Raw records
--- Begin ---
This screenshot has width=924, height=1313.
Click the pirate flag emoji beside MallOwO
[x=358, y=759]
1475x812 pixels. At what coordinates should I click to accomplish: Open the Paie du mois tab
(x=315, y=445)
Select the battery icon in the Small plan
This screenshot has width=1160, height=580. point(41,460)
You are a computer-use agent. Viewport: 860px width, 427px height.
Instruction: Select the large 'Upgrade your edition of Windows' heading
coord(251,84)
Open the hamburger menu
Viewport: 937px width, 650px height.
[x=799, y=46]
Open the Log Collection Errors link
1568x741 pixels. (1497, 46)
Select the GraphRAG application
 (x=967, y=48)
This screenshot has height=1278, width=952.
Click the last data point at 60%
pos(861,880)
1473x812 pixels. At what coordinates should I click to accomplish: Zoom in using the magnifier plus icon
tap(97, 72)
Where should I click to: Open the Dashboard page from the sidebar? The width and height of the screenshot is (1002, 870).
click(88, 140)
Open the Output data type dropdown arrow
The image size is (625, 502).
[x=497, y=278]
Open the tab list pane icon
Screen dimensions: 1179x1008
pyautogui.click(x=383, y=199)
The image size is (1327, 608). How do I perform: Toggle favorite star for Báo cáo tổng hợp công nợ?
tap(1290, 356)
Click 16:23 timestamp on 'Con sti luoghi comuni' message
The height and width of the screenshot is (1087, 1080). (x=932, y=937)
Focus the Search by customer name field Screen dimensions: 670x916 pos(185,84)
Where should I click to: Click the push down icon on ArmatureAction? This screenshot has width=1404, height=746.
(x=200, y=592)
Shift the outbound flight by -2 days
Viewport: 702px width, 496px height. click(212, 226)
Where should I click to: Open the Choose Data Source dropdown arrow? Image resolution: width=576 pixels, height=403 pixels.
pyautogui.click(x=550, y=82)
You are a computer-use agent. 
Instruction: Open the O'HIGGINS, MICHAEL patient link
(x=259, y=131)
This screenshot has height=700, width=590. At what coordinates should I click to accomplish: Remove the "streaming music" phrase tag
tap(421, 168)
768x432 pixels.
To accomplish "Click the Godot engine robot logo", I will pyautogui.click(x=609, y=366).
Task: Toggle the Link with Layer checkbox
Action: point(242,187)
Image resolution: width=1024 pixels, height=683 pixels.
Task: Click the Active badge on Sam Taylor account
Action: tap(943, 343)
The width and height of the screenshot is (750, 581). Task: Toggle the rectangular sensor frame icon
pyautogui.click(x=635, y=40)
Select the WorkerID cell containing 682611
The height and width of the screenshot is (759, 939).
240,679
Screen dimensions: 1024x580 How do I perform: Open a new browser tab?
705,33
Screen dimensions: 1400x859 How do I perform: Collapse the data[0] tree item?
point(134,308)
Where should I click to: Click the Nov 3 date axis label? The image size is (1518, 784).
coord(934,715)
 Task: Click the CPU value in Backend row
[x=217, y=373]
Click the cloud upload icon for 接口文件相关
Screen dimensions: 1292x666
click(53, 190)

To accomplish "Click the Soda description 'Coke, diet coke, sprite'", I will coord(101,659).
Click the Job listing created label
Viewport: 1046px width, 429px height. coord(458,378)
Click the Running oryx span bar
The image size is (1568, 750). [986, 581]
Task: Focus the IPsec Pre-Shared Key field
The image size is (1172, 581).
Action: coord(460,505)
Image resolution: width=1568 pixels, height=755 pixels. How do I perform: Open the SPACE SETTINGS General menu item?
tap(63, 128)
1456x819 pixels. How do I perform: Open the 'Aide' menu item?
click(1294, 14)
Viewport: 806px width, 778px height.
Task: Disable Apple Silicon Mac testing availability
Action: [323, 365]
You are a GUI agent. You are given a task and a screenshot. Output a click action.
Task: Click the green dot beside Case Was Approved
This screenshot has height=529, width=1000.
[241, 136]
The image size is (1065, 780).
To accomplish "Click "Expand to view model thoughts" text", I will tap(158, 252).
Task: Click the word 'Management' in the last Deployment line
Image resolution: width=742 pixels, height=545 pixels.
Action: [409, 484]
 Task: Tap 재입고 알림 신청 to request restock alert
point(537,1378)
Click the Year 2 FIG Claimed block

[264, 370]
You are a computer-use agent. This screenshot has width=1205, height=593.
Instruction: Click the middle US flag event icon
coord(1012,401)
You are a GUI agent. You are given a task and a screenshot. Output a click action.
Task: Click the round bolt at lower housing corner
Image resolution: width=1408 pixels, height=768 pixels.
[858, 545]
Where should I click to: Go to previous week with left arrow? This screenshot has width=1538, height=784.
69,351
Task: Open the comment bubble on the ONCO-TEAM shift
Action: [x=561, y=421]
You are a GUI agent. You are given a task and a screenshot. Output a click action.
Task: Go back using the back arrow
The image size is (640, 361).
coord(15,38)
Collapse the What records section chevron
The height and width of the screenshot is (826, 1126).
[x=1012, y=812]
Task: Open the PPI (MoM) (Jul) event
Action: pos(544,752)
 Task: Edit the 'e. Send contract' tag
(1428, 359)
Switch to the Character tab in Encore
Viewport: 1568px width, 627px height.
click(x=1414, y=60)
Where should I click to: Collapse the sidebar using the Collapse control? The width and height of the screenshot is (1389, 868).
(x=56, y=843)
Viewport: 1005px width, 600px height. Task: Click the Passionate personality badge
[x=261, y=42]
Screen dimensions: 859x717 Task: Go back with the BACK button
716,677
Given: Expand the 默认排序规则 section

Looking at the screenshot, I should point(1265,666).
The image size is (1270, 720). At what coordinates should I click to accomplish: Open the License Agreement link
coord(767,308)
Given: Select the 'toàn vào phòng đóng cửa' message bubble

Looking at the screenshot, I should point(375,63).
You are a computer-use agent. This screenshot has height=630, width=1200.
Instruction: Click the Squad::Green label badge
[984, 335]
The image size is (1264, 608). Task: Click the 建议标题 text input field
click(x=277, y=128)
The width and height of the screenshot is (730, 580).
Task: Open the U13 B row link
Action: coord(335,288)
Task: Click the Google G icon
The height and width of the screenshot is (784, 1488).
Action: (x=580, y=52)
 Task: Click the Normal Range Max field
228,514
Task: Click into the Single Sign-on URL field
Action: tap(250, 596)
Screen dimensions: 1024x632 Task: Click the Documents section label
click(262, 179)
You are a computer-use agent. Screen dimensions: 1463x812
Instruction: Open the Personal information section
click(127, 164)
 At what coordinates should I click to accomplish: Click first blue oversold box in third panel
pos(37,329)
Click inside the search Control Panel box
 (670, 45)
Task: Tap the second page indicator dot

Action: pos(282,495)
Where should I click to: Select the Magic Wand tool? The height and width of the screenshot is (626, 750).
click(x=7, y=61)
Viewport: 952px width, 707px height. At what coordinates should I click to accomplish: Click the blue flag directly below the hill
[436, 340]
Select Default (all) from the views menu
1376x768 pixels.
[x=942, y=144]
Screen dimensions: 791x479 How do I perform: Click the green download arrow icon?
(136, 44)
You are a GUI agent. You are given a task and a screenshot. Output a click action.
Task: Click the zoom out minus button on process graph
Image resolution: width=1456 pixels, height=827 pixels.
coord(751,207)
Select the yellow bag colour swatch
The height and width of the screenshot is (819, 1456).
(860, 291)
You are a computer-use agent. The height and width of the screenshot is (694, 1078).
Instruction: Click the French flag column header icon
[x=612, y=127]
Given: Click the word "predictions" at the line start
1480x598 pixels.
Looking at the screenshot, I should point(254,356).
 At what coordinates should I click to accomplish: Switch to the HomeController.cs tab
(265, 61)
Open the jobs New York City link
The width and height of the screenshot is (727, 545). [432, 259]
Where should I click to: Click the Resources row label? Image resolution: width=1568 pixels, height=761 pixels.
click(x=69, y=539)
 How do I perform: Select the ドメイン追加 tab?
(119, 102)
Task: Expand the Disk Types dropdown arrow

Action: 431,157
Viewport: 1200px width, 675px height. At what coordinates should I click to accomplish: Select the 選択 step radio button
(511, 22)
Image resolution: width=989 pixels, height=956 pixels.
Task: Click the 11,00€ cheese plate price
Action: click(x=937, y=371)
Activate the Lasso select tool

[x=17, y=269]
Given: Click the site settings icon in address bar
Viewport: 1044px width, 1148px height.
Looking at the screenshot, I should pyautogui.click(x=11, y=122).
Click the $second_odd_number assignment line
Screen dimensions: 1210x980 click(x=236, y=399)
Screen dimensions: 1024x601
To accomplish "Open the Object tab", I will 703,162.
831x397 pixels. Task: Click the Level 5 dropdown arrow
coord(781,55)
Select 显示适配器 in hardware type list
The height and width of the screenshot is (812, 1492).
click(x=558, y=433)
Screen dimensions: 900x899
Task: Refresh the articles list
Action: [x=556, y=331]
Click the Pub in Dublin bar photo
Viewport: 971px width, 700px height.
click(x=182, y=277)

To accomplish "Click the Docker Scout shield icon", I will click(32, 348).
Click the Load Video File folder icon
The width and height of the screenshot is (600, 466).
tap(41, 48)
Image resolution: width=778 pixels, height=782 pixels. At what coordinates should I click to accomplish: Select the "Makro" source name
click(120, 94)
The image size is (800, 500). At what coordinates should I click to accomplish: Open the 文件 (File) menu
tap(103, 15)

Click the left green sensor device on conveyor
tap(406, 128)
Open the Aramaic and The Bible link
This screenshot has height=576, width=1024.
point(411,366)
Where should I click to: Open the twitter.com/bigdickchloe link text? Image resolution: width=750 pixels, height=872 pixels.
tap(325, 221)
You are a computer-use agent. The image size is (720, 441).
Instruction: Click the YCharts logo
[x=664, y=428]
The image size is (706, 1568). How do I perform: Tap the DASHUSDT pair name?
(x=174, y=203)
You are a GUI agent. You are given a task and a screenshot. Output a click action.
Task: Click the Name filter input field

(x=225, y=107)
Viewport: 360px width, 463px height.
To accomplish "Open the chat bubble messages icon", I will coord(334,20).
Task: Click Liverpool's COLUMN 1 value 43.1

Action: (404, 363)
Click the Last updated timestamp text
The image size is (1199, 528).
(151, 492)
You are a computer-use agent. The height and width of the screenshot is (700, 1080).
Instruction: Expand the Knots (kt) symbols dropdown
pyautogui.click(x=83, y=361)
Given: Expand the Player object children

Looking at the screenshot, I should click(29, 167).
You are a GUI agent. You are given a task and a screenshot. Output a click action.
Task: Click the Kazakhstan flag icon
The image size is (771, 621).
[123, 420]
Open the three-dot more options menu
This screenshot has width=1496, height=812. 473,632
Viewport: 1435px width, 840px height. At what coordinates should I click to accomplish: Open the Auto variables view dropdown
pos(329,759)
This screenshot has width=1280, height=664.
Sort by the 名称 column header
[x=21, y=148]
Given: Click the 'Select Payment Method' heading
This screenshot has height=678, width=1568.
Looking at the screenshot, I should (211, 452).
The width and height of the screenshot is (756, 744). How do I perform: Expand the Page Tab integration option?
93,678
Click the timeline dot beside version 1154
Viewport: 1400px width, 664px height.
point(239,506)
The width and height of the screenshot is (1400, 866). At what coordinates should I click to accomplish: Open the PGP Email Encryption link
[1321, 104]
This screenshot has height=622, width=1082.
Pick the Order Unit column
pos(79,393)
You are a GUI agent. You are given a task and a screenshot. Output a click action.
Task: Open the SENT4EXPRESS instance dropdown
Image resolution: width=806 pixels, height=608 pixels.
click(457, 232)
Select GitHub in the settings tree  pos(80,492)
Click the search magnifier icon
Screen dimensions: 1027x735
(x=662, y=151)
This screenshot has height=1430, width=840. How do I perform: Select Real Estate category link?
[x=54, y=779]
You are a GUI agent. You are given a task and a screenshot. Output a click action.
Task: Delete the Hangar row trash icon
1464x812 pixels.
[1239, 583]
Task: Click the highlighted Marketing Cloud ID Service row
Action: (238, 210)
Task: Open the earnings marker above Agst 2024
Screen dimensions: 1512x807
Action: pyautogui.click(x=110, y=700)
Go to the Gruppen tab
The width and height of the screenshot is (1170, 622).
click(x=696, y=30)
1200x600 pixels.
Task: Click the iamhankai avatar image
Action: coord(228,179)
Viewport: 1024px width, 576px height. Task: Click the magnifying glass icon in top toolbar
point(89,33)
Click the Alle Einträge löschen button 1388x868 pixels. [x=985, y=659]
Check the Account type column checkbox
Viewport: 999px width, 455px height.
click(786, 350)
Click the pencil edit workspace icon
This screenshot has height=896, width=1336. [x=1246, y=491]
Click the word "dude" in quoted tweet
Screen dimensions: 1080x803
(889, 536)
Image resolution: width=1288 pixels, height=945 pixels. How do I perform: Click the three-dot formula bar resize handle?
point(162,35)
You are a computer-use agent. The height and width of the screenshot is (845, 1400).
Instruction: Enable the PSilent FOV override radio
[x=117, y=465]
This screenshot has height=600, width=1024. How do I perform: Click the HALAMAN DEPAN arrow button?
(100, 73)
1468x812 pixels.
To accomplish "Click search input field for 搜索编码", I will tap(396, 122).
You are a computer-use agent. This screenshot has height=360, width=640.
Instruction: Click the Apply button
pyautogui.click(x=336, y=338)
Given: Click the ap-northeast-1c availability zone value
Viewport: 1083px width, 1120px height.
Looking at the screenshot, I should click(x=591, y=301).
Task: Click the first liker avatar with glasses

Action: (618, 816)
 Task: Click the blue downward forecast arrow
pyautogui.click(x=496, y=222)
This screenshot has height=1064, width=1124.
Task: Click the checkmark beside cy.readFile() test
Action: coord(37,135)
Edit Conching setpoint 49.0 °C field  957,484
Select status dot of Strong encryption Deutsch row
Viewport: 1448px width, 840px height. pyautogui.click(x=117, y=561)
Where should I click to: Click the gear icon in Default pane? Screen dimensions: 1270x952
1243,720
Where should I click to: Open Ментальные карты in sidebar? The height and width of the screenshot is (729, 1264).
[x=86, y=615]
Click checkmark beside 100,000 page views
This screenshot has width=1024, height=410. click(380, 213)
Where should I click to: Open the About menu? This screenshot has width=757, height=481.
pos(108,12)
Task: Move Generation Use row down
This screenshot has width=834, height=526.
--- End ---
* PROBLEM TO SOLVE:
Return every line of the records that contains the word "left". Match case exactly.

* TASK RESPONSE:
Where should I click to: Go to previous week with left arrow? This screenshot has width=1538, height=784.
Click the left green sensor device on conveyor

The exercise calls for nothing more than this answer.